Книги

Чудеса в решете, или Веселые и невеселые побасенки из века минувшего

22
18
20
22
24
26
28
30

Боже мой, какое убожество — Нора даже скатерть не захотели принести из своего дома, хотя жила почти рядом с бабушкой…

На поминки Нора приезжает из крематория вместе с отцом на его машине. А вслед за ними появляется орава родственников, которая прибыла на автобусе… Про родственников расскажу позднее, сейчас замечу только, что и на поминках Нора наблюдает с раздражением, как ее отец (сын покойной) «набросился на еду» и вдобавок «энергично жевал». Нора вспоминает, что она «…с детства евшая мало и очень медленно», в те годы, «когда отец жил в семье», с раздражением наблюдала, как он «жадно ест».

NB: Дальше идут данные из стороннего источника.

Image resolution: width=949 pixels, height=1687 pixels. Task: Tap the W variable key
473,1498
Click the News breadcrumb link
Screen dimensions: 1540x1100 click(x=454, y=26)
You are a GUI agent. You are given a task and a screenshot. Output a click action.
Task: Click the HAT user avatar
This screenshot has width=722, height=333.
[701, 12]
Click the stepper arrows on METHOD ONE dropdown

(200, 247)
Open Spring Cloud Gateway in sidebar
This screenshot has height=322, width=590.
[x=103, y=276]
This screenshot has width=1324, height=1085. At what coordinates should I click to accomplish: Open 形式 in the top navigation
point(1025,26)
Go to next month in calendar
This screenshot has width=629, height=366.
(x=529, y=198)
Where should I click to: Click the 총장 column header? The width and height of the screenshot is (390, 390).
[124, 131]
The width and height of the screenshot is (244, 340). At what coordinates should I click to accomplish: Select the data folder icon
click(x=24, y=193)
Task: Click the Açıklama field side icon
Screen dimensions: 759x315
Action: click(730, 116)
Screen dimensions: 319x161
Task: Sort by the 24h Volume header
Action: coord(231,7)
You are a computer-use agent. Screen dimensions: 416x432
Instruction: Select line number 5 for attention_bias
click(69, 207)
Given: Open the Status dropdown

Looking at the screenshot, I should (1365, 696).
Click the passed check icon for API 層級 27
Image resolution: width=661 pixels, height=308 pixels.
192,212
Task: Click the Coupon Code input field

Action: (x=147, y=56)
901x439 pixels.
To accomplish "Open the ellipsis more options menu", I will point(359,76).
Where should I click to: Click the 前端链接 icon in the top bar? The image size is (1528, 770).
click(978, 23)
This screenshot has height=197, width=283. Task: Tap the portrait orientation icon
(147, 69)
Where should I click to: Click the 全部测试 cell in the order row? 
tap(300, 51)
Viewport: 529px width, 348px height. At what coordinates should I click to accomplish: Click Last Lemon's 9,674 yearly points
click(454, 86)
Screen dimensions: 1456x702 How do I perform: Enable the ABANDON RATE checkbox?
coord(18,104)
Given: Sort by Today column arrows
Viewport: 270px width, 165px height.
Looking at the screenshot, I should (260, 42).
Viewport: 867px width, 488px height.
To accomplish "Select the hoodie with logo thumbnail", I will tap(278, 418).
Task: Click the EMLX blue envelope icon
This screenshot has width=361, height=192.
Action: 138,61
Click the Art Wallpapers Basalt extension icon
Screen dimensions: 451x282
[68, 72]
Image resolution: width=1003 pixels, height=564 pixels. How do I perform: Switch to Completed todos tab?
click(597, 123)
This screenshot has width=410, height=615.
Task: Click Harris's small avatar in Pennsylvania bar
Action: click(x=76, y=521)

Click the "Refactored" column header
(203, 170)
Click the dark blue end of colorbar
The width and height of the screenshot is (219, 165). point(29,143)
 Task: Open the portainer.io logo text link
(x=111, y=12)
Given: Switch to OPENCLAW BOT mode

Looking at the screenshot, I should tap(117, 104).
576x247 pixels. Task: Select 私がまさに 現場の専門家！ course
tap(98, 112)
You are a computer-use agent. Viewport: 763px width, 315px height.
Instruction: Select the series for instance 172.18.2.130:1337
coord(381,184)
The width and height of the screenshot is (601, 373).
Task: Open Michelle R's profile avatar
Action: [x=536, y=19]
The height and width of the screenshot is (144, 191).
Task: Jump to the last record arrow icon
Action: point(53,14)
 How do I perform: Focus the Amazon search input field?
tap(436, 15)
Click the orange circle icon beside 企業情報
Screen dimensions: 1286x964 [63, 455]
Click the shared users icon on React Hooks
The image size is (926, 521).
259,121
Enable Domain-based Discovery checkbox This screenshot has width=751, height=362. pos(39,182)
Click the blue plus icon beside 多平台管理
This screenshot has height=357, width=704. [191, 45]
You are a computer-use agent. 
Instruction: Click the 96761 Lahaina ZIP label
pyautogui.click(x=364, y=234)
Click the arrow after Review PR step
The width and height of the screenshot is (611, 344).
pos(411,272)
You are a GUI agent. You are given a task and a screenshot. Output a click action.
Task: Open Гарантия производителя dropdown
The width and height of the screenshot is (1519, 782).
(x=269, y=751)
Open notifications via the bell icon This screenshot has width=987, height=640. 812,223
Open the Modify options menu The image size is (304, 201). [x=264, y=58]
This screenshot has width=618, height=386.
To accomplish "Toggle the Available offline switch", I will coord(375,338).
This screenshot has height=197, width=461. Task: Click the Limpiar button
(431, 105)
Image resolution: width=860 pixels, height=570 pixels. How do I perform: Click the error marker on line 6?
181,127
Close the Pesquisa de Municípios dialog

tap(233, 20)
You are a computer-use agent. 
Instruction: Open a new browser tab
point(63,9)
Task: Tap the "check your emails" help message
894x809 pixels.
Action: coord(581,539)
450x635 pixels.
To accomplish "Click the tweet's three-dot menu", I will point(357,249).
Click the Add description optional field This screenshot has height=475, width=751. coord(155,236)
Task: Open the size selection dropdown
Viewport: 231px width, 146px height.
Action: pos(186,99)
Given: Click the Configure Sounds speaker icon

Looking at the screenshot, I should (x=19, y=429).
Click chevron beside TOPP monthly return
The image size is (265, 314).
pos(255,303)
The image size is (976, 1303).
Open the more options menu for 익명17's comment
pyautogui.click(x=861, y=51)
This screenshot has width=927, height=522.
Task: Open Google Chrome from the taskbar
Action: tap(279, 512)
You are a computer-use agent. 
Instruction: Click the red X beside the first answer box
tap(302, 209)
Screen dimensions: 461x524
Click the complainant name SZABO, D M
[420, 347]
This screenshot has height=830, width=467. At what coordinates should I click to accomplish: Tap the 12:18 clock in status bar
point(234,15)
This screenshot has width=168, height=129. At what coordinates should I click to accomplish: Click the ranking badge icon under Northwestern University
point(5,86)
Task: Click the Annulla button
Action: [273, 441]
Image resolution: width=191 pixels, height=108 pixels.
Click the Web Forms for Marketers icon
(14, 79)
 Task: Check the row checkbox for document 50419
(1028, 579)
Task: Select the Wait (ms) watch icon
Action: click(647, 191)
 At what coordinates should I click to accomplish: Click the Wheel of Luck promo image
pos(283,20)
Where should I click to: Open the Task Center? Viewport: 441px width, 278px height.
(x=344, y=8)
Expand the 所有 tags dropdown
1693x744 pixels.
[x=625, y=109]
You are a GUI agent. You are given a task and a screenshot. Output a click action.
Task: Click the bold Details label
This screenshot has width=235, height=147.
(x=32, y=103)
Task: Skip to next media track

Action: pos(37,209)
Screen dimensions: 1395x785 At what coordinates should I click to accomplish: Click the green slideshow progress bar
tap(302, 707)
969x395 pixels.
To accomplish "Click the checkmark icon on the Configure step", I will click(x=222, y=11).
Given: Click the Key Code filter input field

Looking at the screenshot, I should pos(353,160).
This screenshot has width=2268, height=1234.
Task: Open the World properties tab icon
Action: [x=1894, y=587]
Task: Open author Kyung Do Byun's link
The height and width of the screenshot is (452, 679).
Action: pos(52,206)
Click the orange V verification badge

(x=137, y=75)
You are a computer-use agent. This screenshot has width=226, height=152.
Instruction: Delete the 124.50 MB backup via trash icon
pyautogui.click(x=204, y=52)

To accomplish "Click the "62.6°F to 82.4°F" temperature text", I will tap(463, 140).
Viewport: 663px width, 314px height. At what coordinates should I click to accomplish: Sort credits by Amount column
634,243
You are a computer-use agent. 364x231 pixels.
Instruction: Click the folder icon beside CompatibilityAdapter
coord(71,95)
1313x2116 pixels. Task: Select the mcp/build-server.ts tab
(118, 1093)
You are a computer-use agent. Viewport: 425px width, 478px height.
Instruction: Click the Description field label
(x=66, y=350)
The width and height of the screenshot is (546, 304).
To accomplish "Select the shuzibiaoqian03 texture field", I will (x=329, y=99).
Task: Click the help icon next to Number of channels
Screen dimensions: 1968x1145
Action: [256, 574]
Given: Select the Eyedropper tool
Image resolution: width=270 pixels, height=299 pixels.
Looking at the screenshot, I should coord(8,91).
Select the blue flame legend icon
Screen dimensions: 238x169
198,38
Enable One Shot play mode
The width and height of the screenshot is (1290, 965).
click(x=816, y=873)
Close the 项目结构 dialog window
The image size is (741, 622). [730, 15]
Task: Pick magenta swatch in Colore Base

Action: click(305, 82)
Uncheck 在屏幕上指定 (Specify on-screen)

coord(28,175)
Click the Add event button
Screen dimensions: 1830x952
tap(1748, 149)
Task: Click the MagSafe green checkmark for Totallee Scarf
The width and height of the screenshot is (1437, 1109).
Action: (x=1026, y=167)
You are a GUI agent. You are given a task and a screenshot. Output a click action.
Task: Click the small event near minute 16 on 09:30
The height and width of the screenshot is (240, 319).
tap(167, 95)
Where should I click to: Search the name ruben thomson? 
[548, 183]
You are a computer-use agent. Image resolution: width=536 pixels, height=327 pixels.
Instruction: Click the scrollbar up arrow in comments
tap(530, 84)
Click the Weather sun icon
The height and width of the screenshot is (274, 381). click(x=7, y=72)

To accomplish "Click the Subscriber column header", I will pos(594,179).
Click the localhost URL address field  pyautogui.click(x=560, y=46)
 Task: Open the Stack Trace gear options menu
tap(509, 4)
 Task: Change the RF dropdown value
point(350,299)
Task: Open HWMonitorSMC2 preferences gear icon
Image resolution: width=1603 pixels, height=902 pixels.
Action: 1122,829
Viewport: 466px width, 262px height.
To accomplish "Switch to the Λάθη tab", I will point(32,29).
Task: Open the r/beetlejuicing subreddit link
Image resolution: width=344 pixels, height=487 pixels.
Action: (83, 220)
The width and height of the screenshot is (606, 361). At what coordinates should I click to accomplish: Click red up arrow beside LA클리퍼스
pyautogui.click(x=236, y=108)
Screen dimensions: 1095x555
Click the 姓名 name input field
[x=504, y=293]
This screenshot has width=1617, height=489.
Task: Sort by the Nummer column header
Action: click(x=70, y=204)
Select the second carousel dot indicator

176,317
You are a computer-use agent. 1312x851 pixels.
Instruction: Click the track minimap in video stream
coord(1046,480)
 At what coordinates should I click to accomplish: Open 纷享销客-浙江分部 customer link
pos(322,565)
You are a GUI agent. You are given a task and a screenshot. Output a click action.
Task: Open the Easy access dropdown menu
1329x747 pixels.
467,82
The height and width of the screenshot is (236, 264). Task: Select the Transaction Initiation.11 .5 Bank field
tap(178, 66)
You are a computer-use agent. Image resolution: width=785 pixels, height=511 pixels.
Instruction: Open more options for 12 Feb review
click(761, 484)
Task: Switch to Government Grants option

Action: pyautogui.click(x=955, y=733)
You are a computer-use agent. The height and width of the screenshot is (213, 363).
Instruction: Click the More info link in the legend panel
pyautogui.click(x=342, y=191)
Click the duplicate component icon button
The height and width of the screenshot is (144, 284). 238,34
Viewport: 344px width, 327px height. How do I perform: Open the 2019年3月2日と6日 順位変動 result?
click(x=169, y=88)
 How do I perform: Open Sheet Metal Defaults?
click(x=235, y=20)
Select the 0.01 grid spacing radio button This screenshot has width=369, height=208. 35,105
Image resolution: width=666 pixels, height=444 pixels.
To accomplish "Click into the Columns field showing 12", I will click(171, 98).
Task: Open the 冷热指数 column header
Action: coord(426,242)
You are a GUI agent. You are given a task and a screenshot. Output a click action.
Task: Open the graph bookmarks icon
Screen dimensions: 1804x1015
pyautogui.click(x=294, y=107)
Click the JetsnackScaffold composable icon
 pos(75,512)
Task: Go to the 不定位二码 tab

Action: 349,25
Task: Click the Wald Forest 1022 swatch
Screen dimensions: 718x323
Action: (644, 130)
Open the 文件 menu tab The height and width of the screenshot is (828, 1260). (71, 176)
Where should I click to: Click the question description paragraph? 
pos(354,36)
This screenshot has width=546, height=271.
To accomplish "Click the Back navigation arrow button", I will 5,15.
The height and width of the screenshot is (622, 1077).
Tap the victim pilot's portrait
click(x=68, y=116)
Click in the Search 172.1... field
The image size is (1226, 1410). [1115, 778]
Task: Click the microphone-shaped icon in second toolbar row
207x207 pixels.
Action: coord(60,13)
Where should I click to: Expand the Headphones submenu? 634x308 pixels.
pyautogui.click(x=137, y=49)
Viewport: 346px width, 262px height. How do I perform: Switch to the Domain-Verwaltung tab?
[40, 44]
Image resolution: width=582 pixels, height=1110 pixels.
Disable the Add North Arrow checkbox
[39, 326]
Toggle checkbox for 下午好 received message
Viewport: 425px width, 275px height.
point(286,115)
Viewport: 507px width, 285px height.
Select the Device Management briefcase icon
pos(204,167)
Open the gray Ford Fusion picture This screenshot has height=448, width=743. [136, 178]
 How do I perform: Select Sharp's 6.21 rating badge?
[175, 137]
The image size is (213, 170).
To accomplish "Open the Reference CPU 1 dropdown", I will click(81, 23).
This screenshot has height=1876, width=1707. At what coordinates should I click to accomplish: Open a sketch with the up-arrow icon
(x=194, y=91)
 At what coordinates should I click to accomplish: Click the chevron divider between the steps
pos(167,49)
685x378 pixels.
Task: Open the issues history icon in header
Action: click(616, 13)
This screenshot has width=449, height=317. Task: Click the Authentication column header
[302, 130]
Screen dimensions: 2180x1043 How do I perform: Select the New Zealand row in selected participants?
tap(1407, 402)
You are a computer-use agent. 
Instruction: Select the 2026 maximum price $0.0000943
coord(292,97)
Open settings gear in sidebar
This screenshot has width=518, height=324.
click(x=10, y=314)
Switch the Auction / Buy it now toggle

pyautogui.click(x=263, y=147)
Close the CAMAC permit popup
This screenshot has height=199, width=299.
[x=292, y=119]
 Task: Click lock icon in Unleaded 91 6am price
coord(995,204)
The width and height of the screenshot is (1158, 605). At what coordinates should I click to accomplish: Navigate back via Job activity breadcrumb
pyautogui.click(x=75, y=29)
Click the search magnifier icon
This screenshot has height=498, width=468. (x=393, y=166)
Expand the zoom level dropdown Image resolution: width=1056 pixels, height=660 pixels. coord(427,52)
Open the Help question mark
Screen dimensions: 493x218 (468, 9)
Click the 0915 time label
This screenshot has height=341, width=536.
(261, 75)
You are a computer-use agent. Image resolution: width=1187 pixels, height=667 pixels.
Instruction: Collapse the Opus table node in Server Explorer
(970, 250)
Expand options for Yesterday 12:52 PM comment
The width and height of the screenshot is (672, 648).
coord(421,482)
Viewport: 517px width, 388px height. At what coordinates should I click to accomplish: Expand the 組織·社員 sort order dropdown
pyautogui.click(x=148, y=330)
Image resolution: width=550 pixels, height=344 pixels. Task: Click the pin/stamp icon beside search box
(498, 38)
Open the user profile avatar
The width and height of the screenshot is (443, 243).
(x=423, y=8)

Странно, ей богу, что в столь печальный день, в день смерти отцовской матери и своей бабушки, Нора вспоминает, как ее отец жевал. Неужели об отце нет других воспоминаний? О том, как он, живя с дочкой, подарил ей игрушку или принес Деда Мороза на елку, как водил в детский театр, как угощал конфетами или покупал столь вожделенное для всех ребятишек мороженое «эскимо»…

Но хватит о поминках. Тут, по-моему, поражает не столько отвращение героини к еде (и впрямь невкусной), сколько неприязнь к отцу и всем окружающим — к родне, к соседям…

…Проходит много лет. Нора — в США: приезжает за своим уже взрослым сыном, попавшим в ужасную беду. Встречается с Виктором — бывшим своим законным мужем (Нора была с ним расписана, хотя они ни дня не жили вместе). Однако отправила к нему сына Юру, испугавшись Афганистана — ужасной войны, затеянной престарелыми советскими вождями.

В США выясняется многое. Муж Виктор, талантливый математик, вовсе не такой уж недотепа и чудак, каким его считала интеллектуалка Нора. Он увлечен наукой, своей работой, привязан к новой жене — ирландке Марте, видимо, не беден. И, несмотря на то что население США, как известно, давно перешло на фастфуды, с удовольствием ест домашнюю еду. И вот Нора с отвращением наблюдает, как Виктор и Марта поглощают «жирное мясо, запивая его теплым пивом». И далее: «На ужин Марта приготовила национальное ирландское блюдо — рагу, которое застревало у Норы в глотке, „…скользящие куски перепревшего мяса с картошкой и луком“…»

Словом, еда и в США Норе отвратительна.

А вот и еще одна сценка на ту же тему.

Снова Москва и снова 1970-е.

Нора, которая лет с пятнадцати — прошу прощения — трахалась с кем попало, обрела все же Большую Любовь. Большую Любовь звали Тенгиз. Он, естественно, грузин. В Москве при Сталине и долгое время после его смерти все лучшее было из Грузии. Лучший танец — лезгинка. Лучшая песня — «Сулико». Лучшие рестораны и забегаловки — шашлычные. И самая главная шашлычная — «Арагви». Лучшие художники — грузины. Лучшие поэты — грузины. Лучший кинематограф, разумеется, грузинский. И, соответственно, лучшие самцы…

Норин Тенгиз женат, имеет дочь, по профессии он режиссер — естественно, режиссер-новатор. И, естественно, то появляется в жизни Норы, то опять из нее исчезает. Нору это мучает, но любовь зла…

Впрочем, будем справедливы. В самую тяжелую минуту Нориной жизни, когда она спасает своего сына, ставшего в США наркоманом, вывозит его из Америки в Россию, где парня успешно вылечивают, Тенгиз с ней. Именно благодаря Тенгизу операция по спасению Юры удалась. И все эти страницы читаешь с неослабевающим волнением. Со страхом за судьбу Юры.

Однако в обычное время Тенгиз, как уже сказано, то появляется нежданно-негаданно, то исчезает тем же манером. И вот он нагрянул, можно сказать, свалился как снег на голову.

Любовники бросаются друг другу в объятия. Ночь проходит в любовных утехах. Наступает утро. И только тут Нора спрашивает свою Большую Любовь:

— Ты голоден?

Тенгиз кивнул:

— Со вчерашнего дня ни крошки.

— Гречневая каша. Квашеная капуста…

Не знаю, как Тенгиз, но я, читательница, в полном недоумении. В доме полуторагодовалый малыш и, очевидно, няня, пусть приходящая. Стало быть, должна присутствовать и еда… Ребенка уже давно пора прикармливать, няню надо кормить, и не одной гречневой кашей. Да и самой Норе необходимо усиленное питание, ведь она еще совсем недавно была кормящей матерью.

В 1970-е в московских магазинах, хотя и не всегда, но продукты все же появлялись. Их приходилось ловить, доставать, иногда стоять в очередях… Это неприятно, даже унизительно — но что поделаешь?